Esther hickste kurz.
"Hmpf, das klingt mir zu sehr nach Verschwörung... ist sicher nur ne Störung im Boden oder sowas... und das Mauerwerk ist halt grob gehauen..."
"Ach was, das stände längst in der Zeitung - bei so vielen Häusern ists ne verdammt GROSSE Bodenstörung - und ICH wüsste das doch dann noch, bevors gedruckt erschiene, hmmmm...?" kicherte sie.
"Stimmt", nickte Esther.
"Weißt du, was ich wirklich glaube?" nuschelte Miriam, langsam träge werdend vom Sekt und der schwirrenden Hitze.
"Nö, was?"
"Das ist 'n Traum", flüsterte sie geheimnisvoll, "oder ich lieg eigentlich irgendwo auf ner Freud-Couch und sehe unter Hypnose mein Ich-Haus gespalten... hihihi... und die vielen Wespen, all die vielen emsigen Einflüsterer, tu dies tu das summsumm... hihihi..."

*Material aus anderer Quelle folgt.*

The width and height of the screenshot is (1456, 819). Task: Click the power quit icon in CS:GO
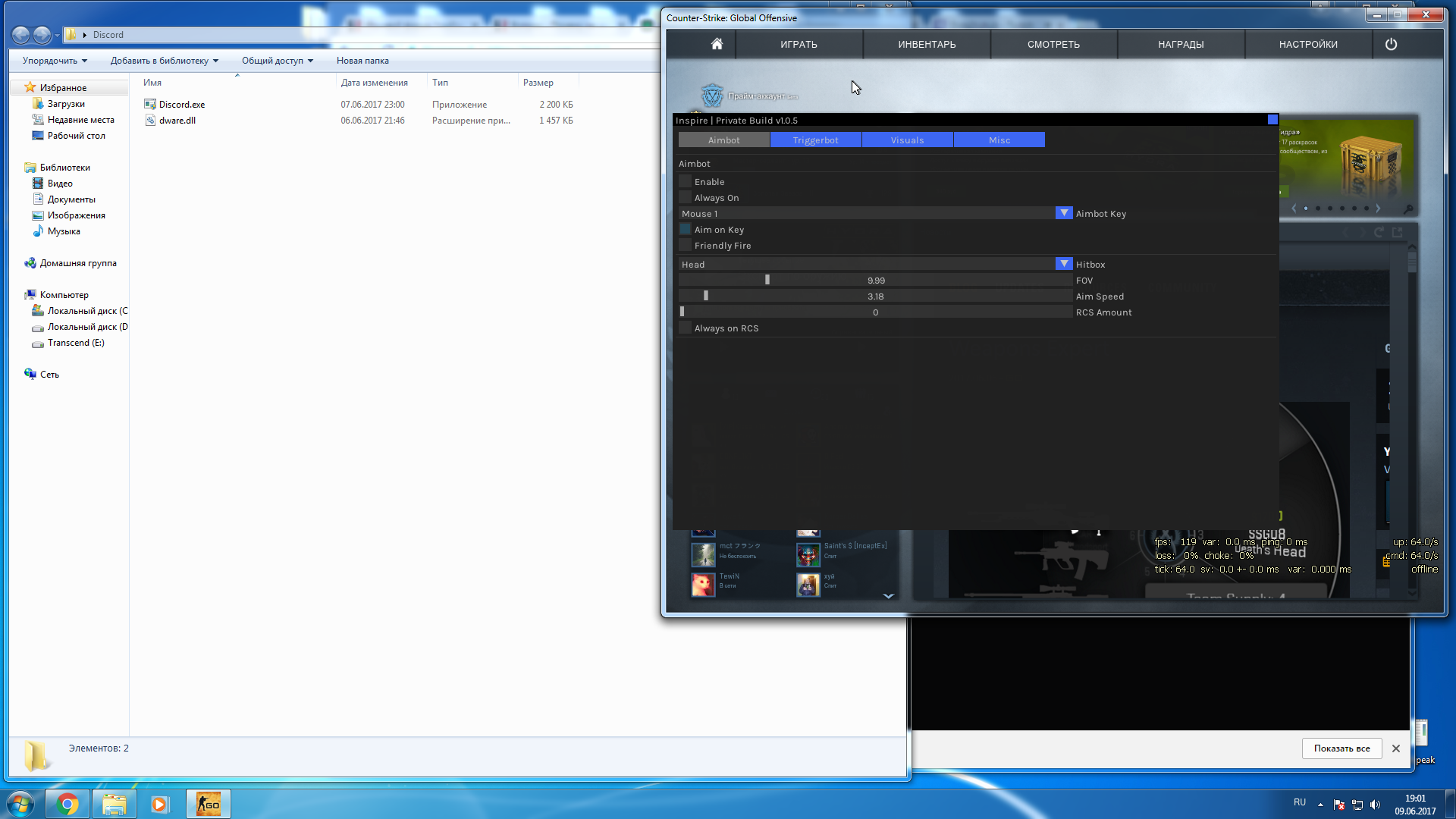[x=1391, y=44]
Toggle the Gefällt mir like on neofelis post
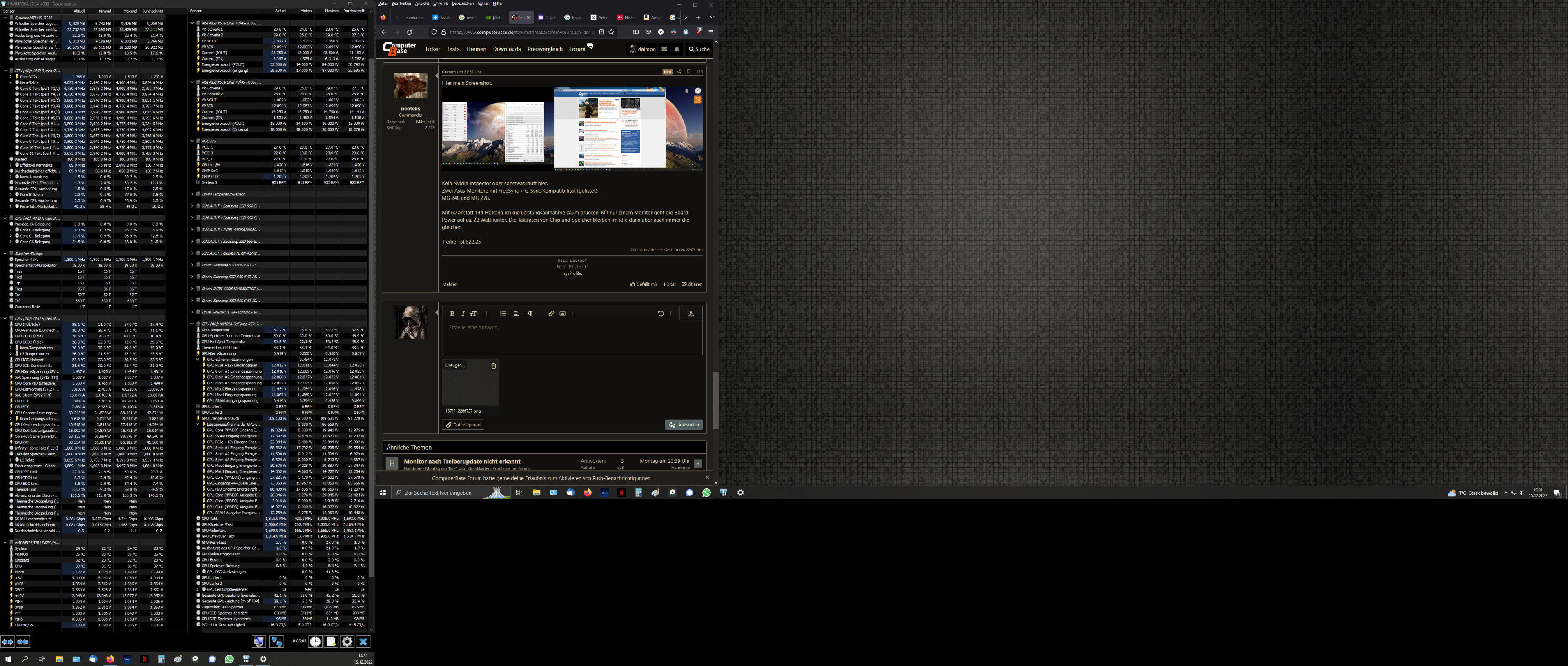Viewport: 1568px width, 666px height. [x=644, y=284]
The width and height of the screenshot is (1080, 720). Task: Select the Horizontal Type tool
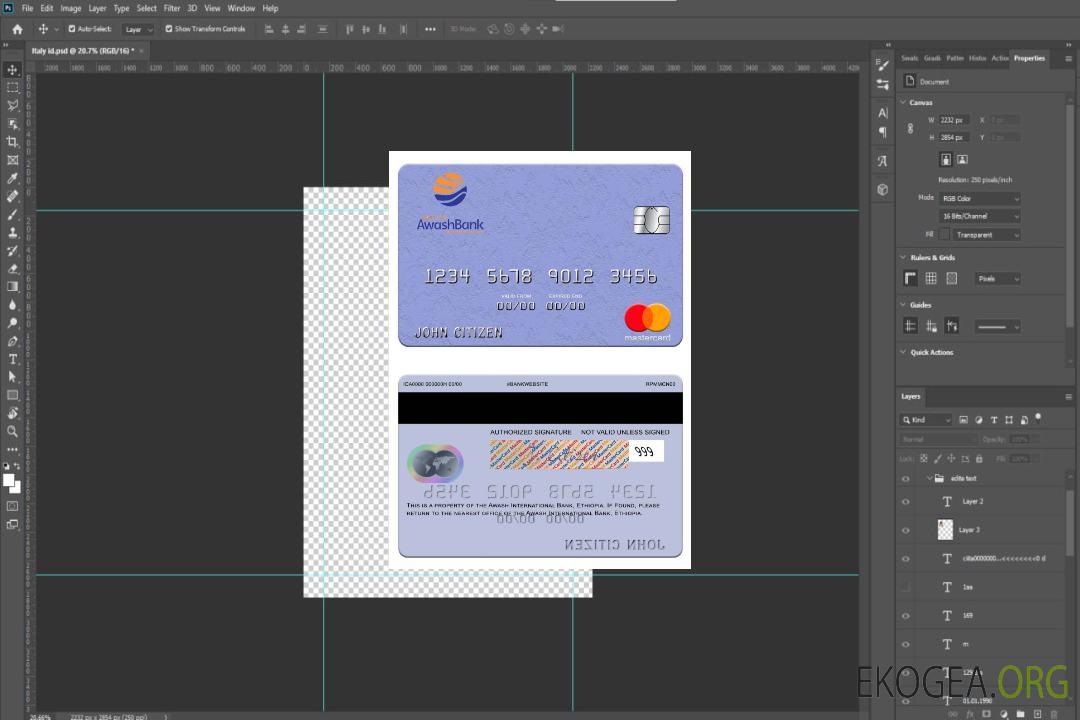(x=13, y=359)
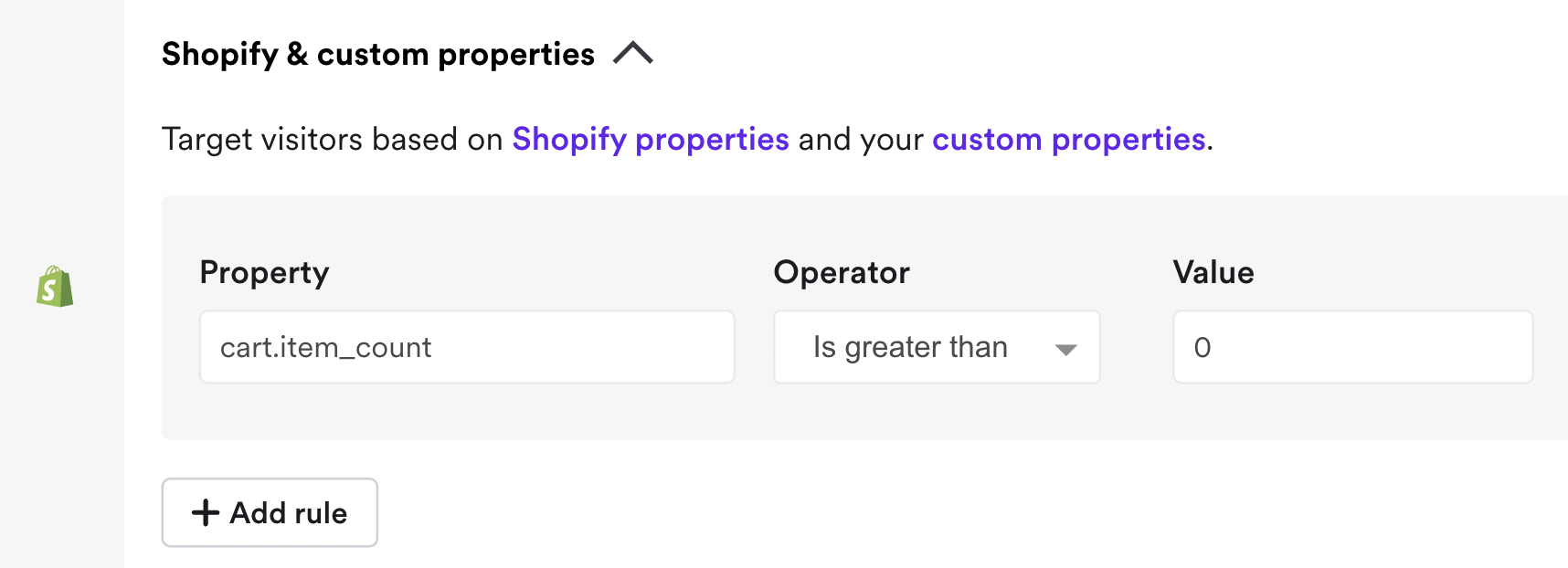Click the 'Shopify & custom properties' heading
Image resolution: width=1568 pixels, height=568 pixels.
(x=377, y=55)
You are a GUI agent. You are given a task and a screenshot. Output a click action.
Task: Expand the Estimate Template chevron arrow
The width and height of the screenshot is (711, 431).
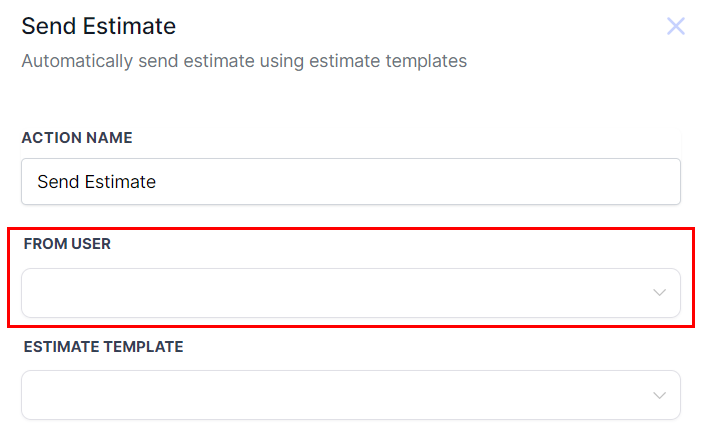659,396
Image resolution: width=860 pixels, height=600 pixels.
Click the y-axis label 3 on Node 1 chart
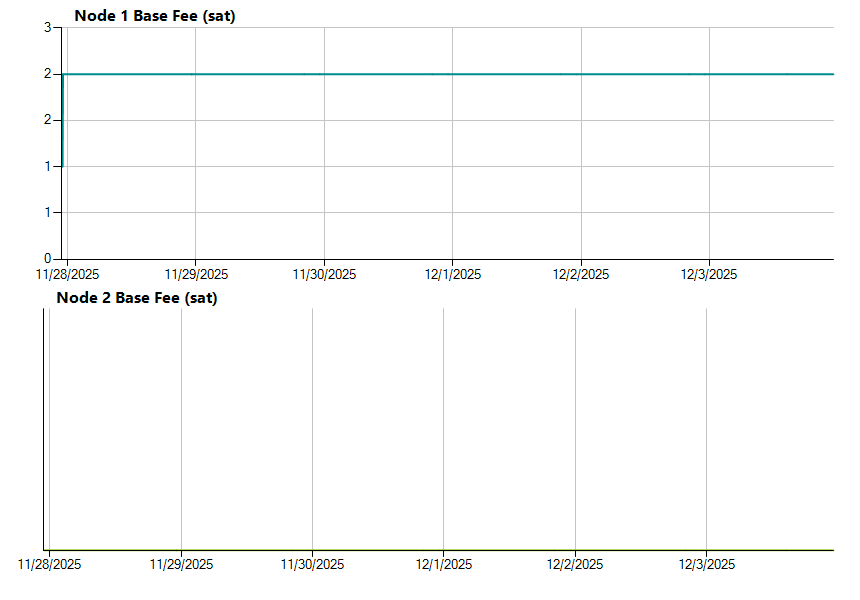(47, 28)
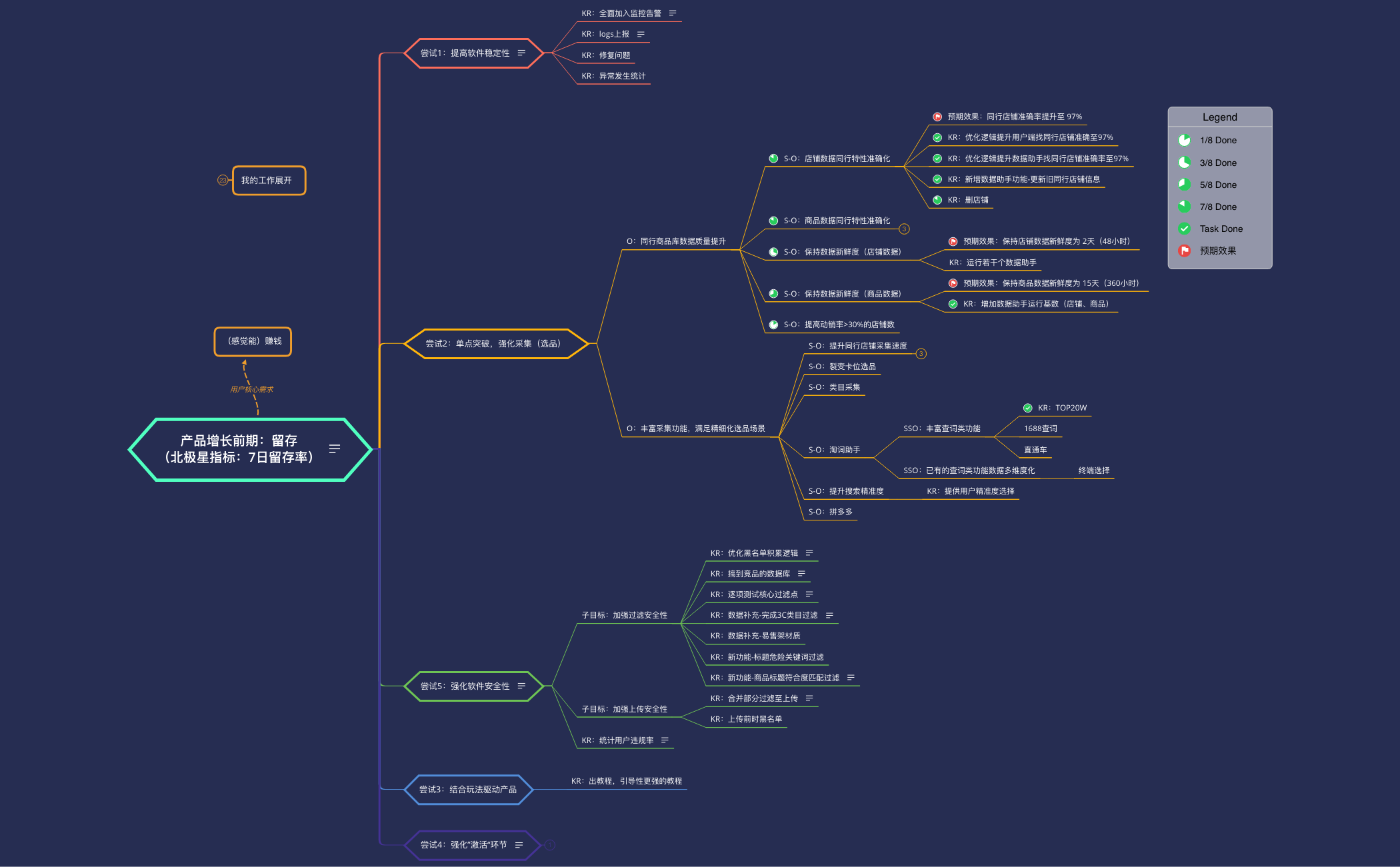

"Ach Miriam, du bist nur betrunken", mahnte Esther lakonisch, "dein Haus ist hin, da gibt's kein Vorbeigucken..."
Nun lachte Miriam erst richtig los.
"Na, ich guck nicht vorbei, ich sehe doch gerade genau hin - und du, du bist die Ablenkung, die Beruhigung, die Wogenglättung - dich gibt's gar nicht - Du bist nur ne Stimme in meinem Kopf, hahaha..."
Esther starrte sie besorgt an.
"Also ehrlich, Miriam... ich glaub, du trinkst besser nichts mehr."
Miriam stierte böse zurück.
"Ja, Mama, genau Mama - haha, damit hast du dich selbst verraten!"
Und noch bevor Esther den Mund öffnen konnte, kamen die Wespen.